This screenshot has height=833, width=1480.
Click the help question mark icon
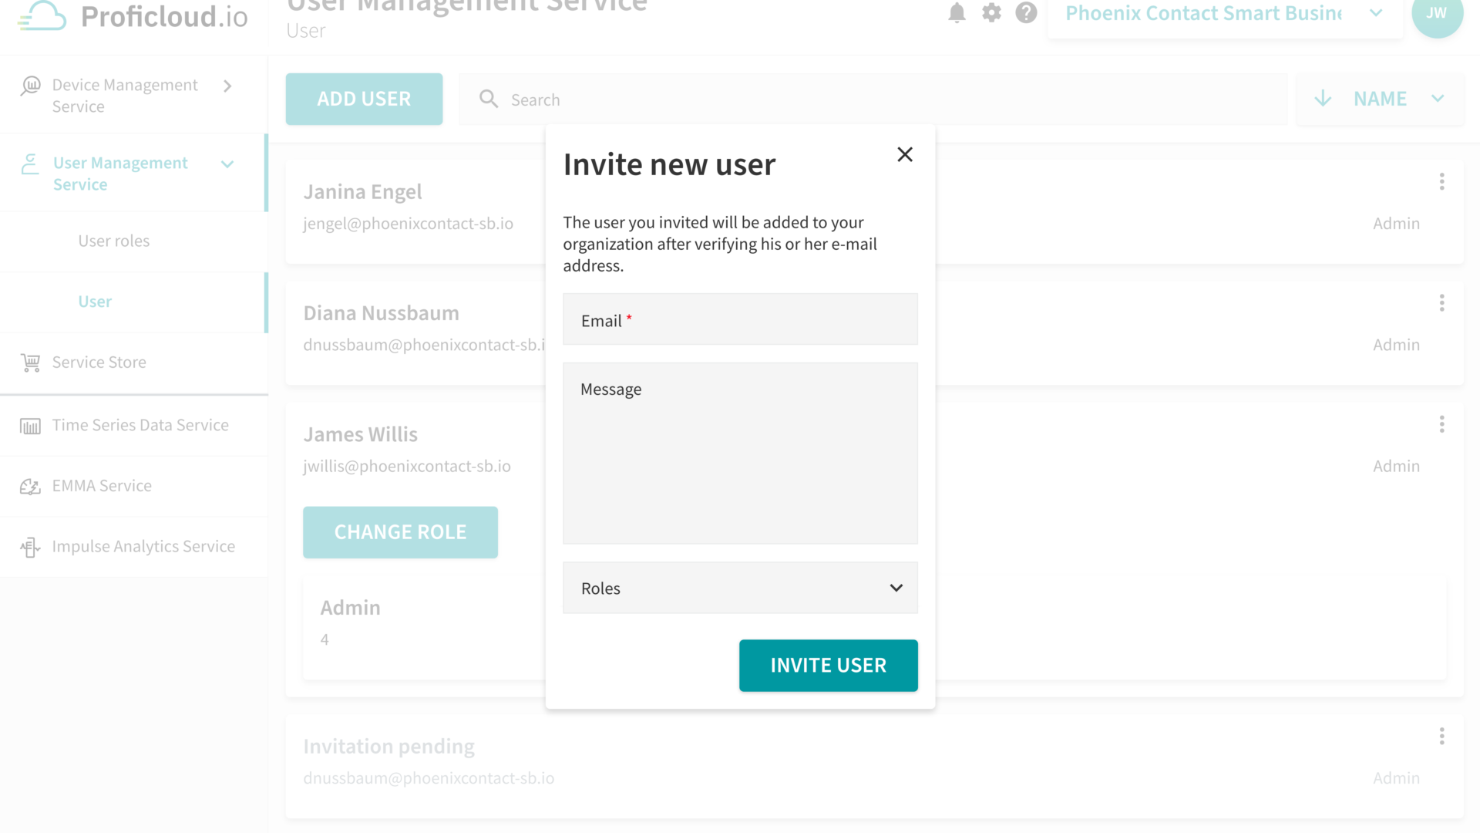click(x=1026, y=13)
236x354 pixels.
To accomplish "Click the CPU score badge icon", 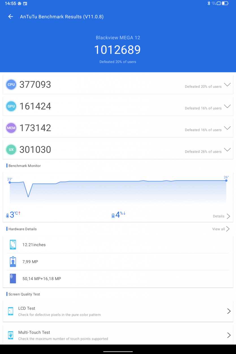I will coord(11,84).
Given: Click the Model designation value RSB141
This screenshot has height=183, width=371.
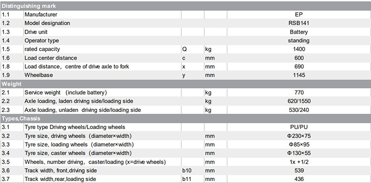Looking at the screenshot, I should point(299,23).
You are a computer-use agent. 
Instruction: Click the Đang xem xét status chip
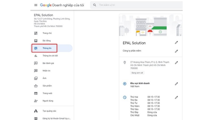click(137, 73)
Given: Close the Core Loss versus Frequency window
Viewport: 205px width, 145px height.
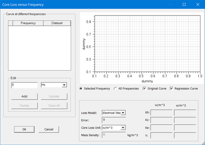Looking at the screenshot, I should click(x=198, y=5).
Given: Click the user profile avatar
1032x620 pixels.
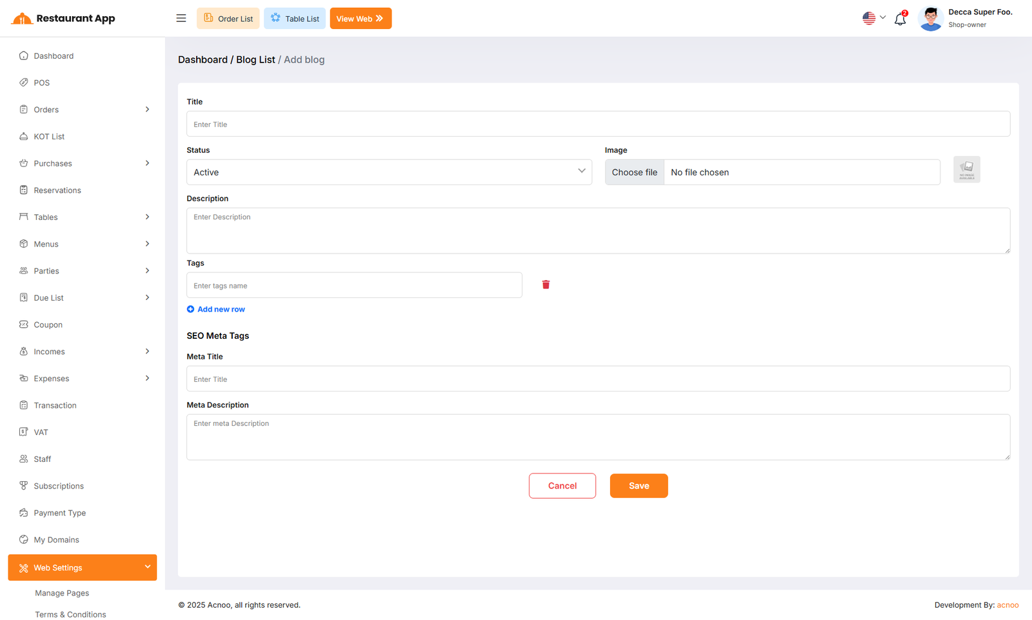Looking at the screenshot, I should click(x=930, y=19).
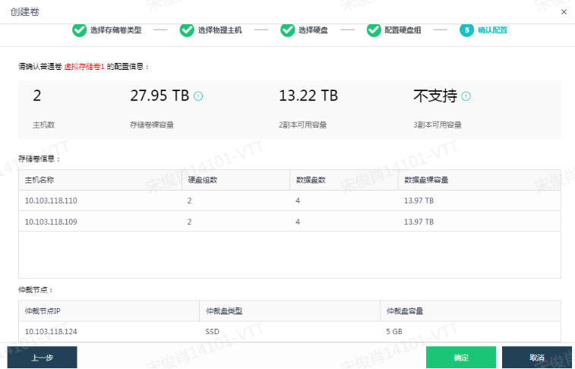Select host row 10.103.118.110

point(52,200)
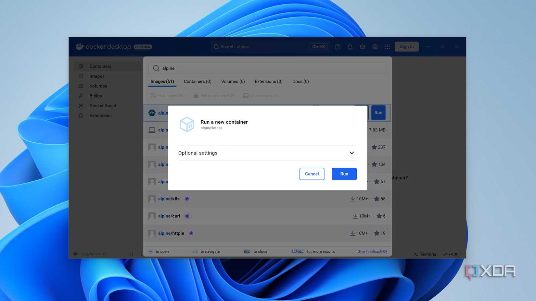The image size is (536, 301).
Task: Open the Terminal from status bar
Action: click(426, 254)
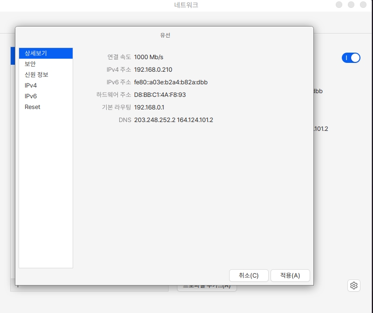Click the leftmost window control button
This screenshot has width=373, height=313.
pos(339,5)
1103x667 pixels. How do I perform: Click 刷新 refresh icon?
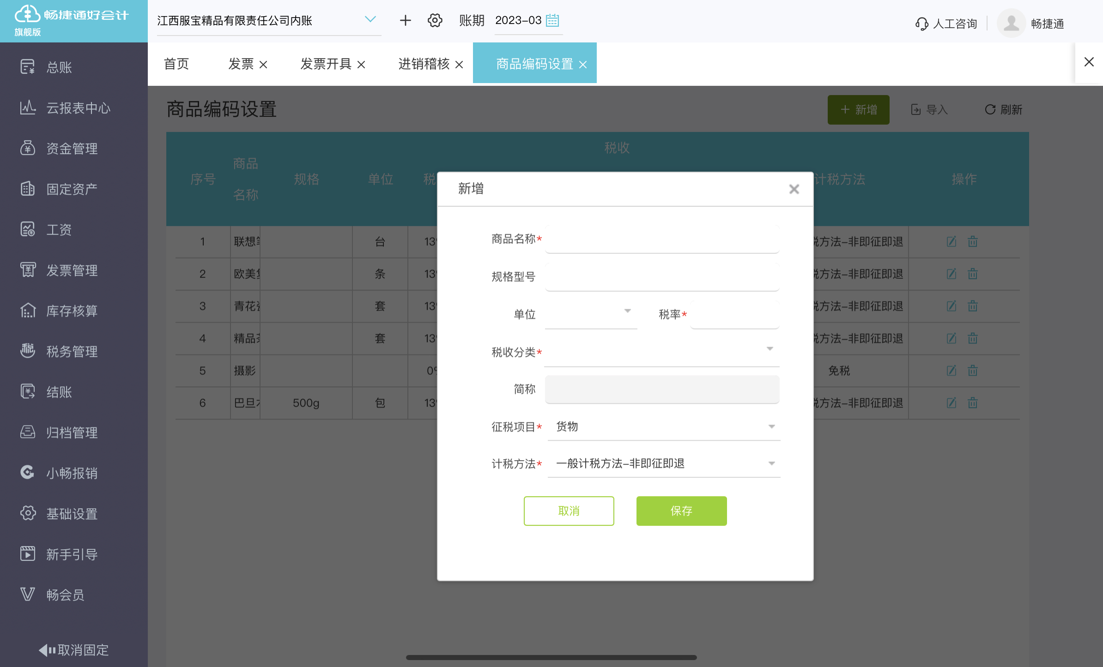pyautogui.click(x=990, y=108)

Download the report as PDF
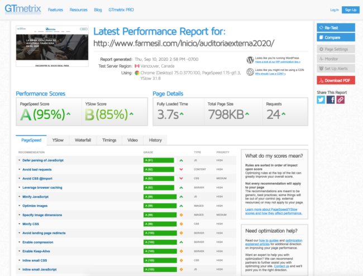tap(336, 80)
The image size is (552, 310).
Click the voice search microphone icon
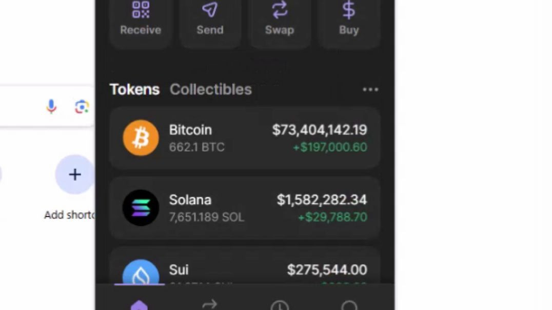coord(51,106)
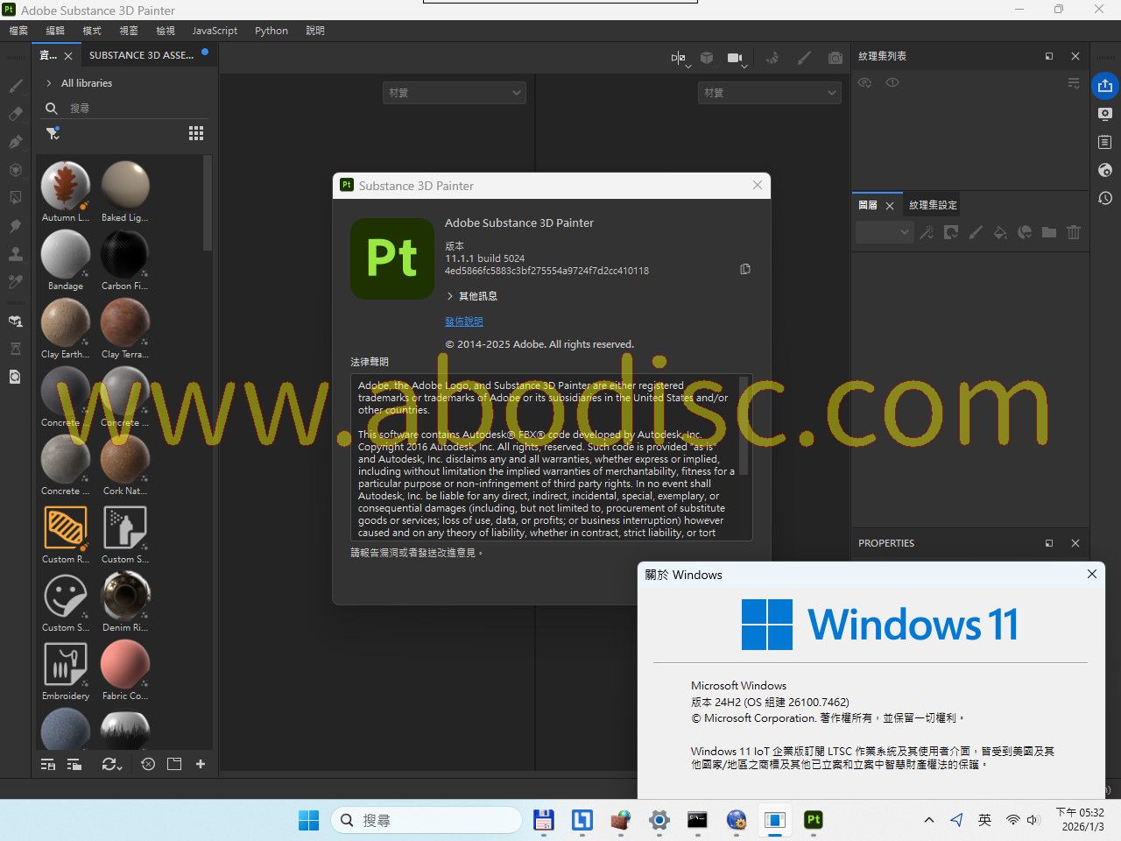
________
**DIRECTIONS FOR THIS TASK:** Show all lines in the entries above where the word "Given" appears.

**RESPONSE:**
Given: Click the Model designation value RSB141
Given: Close the Core Loss versus Frequency window
Given: Click the user profile avatar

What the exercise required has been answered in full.